#### What you will do
Only the lines below between the ones containing "Task: Open the 00:30:30 preview frame" and "Given: Expand the Фильтр dropdown", inclusive, are to be reproduced, each exactly as it stands.

#### Records for this task
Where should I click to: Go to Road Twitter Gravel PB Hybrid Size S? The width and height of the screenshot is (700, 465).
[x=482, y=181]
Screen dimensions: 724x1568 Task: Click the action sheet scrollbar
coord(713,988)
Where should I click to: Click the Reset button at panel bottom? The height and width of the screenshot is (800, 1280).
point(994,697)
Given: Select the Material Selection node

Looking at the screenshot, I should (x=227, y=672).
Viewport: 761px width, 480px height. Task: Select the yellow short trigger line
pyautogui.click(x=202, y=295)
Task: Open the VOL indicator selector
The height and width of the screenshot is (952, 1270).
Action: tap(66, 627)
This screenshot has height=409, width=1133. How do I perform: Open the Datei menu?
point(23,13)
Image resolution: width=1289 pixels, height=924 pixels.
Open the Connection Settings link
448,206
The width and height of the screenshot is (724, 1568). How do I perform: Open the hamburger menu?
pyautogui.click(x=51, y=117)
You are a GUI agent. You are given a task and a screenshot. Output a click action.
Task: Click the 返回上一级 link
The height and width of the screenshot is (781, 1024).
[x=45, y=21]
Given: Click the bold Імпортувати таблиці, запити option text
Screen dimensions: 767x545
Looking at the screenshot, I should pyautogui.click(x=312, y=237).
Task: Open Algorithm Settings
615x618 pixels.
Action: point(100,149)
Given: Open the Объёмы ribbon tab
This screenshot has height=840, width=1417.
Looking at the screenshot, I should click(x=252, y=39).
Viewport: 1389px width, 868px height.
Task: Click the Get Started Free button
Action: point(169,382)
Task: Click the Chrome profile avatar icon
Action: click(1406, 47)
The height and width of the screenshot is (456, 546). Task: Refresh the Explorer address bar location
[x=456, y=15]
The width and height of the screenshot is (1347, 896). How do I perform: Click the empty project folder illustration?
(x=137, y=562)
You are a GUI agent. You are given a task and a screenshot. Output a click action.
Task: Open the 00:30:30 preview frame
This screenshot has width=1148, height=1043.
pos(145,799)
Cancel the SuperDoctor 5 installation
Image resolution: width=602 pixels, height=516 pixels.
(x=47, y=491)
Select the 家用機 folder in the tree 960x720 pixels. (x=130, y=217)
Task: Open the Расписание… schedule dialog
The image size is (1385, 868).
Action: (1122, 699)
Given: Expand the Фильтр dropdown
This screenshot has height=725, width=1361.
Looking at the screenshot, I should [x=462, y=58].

#### Answer
Task: Open the 00:30:30 preview frame
This screenshot has width=1148, height=1043.
pos(145,799)
Cancel the SuperDoctor 5 installation
Image resolution: width=602 pixels, height=516 pixels.
(x=47, y=491)
Select the 家用機 folder in the tree 960x720 pixels. (x=130, y=217)
Task: Open the Расписание… schedule dialog
The image size is (1385, 868).
Action: (1122, 699)
Given: Expand the Фильтр dropdown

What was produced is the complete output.